2015/11/06

1144【神宮外苑あたり徘徊③】なんだか懐かしい風景の霞ヶ丘都営住宅団地を消滅させる外苑都市計画提案は実は都住宅マスタープランに背反していたのでは?


●どこか懐かしい風景の霞ヶ丘都営住宅団地へ

 銀杏並木から消えた国立競技場そしてと体育館へと歩いてきて、消えた明治公園四季の庭に沿って外苑西通りを南へ、半分消えた明治公園霞が丘広場、そして霞ヶ丘都営住宅へとやってきた。

 この都営住宅はまだ建っているが、いずれ新国立競技場のトバッチリを受けて、消える運命にある。トバッチリ組の霞ヶ丘広場がここに移ってくるからである。都営住宅を地区内のどこかに建てるのかと思ったら、完全に消えるらしい。

 なんとも懐かしい団地風景である。5階建てだけどエレベーターがなくて、階段で上り下りする。給水塔があるのも懐かしい。わたしは1970年代に10年ほど、このような団地に住んでいたことがある。
 庭には今、たくさんの果樹があり、柿やミカンや柚子等がたわわに熟している。いまどきのキレイに刈り込んだ造園ではなくて、草も繁っているのだが、なにやら懐かしく成熟感がある。


●建て替えられた北青山都営住宅団地

 実はここによる前に、外苑銀杏並木の東隣にある北青山1丁目都営住宅に寄ってきたのだ。
 そこはかつてはここと同じような低層棟が建ち並んでいたのだが、いまは高層住宅に建て替えられている。
 その周りはここと違って、いかにも造園デザインの風景で、キチンとしているのである。いまどきで言う高級マンションのようだ。立地条件も高級住宅地並である。

 霞ヶ丘都営住宅だって、ほとんど同じ立地条件である。建て替えすれば、暮らしやすい良い住宅になるだろうに、なぜトバッチリで消滅させるのだろうか。
 代替の都営住宅として、JSC・日本青年館ビルに高層都営住宅を併設したってよさそうなものを、もったいないと思う。

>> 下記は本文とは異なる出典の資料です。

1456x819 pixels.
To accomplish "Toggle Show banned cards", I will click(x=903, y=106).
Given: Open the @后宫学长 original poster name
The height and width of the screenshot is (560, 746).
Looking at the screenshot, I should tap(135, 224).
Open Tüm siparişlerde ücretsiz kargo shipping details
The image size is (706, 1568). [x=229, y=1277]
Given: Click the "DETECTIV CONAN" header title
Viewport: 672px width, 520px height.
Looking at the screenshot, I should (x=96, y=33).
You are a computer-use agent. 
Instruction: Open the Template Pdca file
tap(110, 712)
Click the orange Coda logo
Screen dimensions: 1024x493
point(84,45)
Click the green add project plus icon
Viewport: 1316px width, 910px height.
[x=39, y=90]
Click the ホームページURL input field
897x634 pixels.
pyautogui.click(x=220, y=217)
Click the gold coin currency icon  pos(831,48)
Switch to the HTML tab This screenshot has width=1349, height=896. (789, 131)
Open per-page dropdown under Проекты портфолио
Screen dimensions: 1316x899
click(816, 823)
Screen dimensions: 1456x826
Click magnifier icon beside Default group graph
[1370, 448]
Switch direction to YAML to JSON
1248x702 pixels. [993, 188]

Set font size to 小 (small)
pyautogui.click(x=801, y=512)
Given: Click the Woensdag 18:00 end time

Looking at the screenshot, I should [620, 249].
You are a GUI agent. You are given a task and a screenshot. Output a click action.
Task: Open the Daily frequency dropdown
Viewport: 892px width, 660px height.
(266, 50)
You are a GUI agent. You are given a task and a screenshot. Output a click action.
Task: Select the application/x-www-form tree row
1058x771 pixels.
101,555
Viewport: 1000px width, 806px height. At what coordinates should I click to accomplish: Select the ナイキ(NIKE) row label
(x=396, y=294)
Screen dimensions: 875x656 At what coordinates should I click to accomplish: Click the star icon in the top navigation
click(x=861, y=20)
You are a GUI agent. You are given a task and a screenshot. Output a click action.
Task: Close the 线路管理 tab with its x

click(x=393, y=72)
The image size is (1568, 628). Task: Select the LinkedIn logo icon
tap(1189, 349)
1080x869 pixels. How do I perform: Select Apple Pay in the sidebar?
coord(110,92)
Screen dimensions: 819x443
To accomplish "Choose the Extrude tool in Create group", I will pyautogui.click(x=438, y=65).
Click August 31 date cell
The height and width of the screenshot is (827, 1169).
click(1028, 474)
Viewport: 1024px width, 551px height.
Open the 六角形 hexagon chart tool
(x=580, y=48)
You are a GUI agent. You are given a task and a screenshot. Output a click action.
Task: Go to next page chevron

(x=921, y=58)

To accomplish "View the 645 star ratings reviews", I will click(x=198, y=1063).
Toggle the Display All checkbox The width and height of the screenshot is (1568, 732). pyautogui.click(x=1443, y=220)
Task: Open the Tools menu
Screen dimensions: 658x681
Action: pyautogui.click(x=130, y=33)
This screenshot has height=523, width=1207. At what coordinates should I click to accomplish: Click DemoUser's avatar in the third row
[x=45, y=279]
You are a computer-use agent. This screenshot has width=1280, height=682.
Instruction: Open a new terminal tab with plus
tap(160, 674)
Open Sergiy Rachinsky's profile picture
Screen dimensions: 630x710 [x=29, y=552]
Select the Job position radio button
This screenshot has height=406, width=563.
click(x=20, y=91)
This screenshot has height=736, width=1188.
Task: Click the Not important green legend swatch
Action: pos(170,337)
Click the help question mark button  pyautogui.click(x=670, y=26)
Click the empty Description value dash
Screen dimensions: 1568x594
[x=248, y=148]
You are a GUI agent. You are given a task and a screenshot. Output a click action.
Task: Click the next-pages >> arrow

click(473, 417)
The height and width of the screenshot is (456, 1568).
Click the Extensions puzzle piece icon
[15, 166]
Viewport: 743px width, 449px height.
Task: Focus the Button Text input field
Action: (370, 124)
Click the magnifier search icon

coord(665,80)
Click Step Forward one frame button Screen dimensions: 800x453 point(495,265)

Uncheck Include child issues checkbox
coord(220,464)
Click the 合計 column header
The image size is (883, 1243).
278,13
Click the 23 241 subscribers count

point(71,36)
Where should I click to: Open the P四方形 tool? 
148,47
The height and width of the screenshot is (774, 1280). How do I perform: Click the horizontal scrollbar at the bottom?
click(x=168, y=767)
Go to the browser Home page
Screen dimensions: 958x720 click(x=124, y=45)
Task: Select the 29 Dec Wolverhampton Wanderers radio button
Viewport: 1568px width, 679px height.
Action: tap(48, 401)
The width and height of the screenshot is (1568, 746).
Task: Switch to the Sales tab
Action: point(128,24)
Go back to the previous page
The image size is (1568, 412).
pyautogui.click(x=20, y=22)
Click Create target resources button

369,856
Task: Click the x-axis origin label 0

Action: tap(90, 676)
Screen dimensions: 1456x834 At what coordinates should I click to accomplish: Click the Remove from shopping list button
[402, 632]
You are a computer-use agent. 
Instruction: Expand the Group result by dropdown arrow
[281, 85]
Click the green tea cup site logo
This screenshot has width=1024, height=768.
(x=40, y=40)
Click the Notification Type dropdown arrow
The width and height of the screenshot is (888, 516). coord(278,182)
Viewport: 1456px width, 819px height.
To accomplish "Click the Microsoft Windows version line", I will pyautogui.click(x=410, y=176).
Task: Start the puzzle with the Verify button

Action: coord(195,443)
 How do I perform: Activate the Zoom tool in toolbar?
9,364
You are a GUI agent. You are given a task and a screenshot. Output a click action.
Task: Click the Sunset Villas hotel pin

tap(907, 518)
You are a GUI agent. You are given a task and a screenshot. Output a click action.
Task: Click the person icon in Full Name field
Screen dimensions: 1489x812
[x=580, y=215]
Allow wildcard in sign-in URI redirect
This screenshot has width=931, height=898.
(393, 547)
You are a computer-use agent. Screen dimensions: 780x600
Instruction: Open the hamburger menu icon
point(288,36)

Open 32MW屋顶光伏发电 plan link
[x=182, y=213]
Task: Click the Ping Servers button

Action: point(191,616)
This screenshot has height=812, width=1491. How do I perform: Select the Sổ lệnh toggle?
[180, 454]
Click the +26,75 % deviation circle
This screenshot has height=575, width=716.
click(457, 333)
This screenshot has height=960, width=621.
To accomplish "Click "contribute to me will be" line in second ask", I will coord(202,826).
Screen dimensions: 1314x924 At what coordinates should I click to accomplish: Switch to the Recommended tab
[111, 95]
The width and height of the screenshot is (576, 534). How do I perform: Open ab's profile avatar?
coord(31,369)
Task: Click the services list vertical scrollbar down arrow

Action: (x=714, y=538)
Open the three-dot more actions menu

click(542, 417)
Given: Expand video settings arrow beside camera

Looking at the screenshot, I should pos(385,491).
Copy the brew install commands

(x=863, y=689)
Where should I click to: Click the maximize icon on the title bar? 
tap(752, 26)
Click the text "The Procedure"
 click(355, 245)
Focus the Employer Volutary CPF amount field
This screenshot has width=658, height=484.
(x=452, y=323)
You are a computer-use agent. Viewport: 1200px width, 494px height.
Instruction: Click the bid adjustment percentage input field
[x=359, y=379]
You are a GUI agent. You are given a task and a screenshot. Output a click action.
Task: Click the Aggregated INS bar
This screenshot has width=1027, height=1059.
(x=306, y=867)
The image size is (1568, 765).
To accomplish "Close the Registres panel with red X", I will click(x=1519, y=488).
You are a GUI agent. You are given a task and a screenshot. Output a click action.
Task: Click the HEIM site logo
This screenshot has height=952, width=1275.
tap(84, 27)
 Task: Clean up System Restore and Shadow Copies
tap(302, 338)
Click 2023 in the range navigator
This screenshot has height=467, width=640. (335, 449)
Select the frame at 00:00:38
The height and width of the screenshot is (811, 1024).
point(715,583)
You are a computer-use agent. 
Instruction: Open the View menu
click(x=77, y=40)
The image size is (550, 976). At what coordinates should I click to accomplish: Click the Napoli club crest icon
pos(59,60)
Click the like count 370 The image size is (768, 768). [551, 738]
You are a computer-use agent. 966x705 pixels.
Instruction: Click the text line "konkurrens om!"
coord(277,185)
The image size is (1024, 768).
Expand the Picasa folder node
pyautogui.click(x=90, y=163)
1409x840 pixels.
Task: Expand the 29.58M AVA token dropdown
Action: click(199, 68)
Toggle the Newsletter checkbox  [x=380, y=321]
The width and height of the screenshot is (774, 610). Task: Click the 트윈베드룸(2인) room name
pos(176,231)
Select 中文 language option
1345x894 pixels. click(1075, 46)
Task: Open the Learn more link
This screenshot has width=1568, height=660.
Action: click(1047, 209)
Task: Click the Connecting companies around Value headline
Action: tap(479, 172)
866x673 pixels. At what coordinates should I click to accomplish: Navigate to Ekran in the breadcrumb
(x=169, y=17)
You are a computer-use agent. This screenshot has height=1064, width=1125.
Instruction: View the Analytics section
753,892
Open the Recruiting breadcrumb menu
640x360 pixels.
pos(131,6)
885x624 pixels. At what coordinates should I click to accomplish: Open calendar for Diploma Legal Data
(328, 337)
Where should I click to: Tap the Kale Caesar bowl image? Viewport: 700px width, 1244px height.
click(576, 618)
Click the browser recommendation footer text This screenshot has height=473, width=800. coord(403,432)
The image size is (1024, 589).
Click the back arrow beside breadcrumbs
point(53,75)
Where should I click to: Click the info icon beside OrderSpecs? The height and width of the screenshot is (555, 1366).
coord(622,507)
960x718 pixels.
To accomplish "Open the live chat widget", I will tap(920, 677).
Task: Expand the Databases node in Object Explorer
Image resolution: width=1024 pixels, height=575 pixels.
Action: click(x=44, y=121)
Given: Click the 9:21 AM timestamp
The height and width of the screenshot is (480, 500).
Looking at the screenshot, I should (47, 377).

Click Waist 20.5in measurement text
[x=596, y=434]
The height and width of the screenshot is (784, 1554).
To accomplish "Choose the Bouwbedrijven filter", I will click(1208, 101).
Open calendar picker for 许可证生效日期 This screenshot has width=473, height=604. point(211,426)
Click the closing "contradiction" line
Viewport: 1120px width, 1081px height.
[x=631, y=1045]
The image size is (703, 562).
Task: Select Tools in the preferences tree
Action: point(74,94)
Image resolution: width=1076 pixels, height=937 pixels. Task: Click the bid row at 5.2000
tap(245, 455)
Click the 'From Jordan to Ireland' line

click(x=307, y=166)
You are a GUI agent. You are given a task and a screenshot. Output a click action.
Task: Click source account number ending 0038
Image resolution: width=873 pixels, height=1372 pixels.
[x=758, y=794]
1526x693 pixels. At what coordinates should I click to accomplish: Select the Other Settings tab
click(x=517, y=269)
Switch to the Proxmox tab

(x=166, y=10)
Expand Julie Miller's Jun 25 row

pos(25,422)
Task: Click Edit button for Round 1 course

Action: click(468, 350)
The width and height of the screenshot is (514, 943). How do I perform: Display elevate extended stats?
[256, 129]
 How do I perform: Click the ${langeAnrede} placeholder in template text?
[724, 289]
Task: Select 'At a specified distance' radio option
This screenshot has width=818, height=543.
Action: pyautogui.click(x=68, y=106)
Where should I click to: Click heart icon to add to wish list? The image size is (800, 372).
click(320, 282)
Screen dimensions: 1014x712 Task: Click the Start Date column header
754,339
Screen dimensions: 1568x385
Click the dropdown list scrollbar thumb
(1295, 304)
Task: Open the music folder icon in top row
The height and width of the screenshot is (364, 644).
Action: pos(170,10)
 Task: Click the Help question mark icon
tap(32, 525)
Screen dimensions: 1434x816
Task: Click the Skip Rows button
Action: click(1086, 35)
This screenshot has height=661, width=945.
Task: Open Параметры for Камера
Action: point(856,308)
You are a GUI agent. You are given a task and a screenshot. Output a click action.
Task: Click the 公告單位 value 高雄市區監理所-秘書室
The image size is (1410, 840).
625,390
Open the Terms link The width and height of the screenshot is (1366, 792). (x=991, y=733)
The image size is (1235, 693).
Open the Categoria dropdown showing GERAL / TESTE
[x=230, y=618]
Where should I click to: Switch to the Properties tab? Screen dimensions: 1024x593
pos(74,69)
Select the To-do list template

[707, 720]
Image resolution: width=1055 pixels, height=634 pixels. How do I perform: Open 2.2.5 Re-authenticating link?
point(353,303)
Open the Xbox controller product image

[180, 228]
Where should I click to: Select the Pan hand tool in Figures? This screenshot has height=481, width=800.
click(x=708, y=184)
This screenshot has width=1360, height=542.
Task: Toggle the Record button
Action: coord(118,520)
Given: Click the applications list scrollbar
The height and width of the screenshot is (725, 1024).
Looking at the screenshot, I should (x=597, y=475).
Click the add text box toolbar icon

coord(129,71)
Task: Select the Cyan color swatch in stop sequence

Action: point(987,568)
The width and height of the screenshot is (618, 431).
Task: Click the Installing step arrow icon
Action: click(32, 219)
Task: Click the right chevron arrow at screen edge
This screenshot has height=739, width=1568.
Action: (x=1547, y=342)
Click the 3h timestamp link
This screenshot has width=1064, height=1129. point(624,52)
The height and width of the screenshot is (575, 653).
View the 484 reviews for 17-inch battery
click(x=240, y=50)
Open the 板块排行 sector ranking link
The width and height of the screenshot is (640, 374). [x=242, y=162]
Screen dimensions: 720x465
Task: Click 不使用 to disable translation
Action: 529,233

 いま、空き家問題やマンション問題が起きている。大災害で住宅難民が大量に出ることが予想されている。東北地方では大震災後に大慌てで大量の公営住宅を建てている。
 そういうことから分るように、いまこそ公的賃貸住宅が重要な時なのである。遊びの場の競技場のトバッチリで、こんな良い立地の公的住宅が消えるなんて、なんともやりきれない。

●霞ヶ丘団地を消す地区計画提案は都マスタープラン違反

 そこでちょっと調べてみた。東京都や新宿区には都市マスタープランとか住宅マスタープランとか呼ばれる、まちづくりの基本計画がある。そこにこの霞ヶ丘住宅のことをどう書いてあるか。
 外苑地区計画を提案したときの書類「地区計画企画提案書」に引用してある「東京都住宅マスタープラン」には、「霞ヶ丘地区の都営住宅建て替え事業が特定促進地区として指定」と書いてある。新宿区の都市マスタープランにも同じことが書いてある。
 そして引用の図には『「低中層個別改善地区」地区の特色を考慮した良好な住環境へと改善するために地区計画等を活用して整備する』と記入がある。
 つまり霞ヶ丘団地も、北青山団地のように、建て替えをすることに決めてあったのだった。

ということは、ここの地区計画を提案内容には、もちろん霞ヶ丘都営住宅が競技場のトバッチリで消えるようになっているから、これは上位計画に背反している提案である。
 う~む、それを受け取った東京都は、自分のところで作ったマスタープランと違う内容なのに受理したのであったか。
 受けとってからマスタープランを変更したのかしら、行政裁量として適切だろうか。